--- START ---

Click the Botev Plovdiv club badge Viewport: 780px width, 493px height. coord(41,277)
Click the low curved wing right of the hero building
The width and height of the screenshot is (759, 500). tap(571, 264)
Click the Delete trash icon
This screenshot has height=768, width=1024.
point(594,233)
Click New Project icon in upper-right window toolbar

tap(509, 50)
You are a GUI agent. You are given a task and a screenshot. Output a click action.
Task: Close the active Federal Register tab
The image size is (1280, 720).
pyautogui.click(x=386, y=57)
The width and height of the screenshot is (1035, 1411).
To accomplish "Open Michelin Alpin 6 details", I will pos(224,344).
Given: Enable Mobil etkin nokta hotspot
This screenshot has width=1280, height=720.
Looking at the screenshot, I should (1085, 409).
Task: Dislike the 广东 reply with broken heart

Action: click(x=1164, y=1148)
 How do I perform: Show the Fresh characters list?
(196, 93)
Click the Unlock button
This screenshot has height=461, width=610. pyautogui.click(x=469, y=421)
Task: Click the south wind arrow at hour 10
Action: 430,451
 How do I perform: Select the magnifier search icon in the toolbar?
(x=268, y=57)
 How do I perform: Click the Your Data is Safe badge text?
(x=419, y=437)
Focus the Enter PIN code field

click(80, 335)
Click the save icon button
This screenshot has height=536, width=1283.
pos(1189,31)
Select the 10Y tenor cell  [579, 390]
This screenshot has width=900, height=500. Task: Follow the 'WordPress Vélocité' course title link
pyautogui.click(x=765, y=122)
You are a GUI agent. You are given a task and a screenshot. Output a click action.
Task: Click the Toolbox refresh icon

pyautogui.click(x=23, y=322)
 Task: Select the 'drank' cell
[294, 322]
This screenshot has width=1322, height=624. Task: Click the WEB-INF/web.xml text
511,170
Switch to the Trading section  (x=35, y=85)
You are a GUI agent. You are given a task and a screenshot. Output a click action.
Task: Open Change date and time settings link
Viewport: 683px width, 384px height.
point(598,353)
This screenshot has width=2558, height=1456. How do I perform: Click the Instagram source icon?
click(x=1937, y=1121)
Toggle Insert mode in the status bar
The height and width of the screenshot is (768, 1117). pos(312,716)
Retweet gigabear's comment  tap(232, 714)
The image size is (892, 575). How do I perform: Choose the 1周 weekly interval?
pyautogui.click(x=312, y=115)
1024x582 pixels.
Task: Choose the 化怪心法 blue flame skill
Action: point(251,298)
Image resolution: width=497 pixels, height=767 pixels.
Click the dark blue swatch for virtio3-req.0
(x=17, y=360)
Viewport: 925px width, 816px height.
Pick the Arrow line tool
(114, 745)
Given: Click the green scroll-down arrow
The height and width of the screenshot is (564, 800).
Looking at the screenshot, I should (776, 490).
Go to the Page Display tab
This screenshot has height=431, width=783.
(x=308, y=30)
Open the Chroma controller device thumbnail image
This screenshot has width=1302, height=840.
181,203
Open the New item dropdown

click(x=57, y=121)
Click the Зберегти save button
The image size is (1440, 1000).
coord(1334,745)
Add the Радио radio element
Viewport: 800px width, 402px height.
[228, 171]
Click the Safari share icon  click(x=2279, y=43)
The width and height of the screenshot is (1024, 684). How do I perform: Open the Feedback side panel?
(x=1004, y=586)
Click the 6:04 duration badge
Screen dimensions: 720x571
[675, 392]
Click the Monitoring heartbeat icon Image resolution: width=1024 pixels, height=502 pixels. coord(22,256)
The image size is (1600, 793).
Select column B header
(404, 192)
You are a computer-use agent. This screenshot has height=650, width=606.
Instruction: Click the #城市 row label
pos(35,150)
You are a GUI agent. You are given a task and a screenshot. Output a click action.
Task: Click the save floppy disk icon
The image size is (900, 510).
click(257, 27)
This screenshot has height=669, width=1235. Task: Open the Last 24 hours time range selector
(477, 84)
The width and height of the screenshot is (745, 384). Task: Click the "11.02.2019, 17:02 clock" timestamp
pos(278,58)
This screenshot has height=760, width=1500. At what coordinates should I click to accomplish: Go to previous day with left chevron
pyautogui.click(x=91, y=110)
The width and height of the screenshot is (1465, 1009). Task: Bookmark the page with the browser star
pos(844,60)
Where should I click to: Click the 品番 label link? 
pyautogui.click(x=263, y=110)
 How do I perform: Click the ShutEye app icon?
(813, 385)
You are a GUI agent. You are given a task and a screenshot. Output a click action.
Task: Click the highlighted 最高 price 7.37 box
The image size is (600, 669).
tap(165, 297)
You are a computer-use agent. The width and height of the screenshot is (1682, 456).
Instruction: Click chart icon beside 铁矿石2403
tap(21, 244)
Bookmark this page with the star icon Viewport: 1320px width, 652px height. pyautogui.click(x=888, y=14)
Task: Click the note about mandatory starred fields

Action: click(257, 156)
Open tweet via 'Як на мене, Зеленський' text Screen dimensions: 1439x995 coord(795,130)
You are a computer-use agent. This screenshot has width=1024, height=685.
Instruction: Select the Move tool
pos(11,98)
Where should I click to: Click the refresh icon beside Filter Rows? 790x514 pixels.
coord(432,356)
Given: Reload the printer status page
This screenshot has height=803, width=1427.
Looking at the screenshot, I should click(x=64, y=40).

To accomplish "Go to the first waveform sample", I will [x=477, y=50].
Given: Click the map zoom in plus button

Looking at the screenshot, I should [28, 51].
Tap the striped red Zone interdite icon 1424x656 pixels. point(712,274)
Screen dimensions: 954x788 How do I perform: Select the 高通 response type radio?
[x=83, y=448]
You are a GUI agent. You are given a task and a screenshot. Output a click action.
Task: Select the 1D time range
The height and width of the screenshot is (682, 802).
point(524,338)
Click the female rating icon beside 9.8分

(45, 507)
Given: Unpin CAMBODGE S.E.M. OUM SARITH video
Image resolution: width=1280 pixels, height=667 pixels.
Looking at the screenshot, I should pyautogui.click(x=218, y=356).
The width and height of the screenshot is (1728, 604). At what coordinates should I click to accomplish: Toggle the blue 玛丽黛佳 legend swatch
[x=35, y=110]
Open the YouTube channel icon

--- END ---

» **Work instruction**
Find the lines above with the word "will". Copy them out.

» **Written solution**
To accomplish "Open Michelin Alpin 6 details", I will pos(224,344).
To accomplish "Go to the first waveform sample", I will [x=477, y=50].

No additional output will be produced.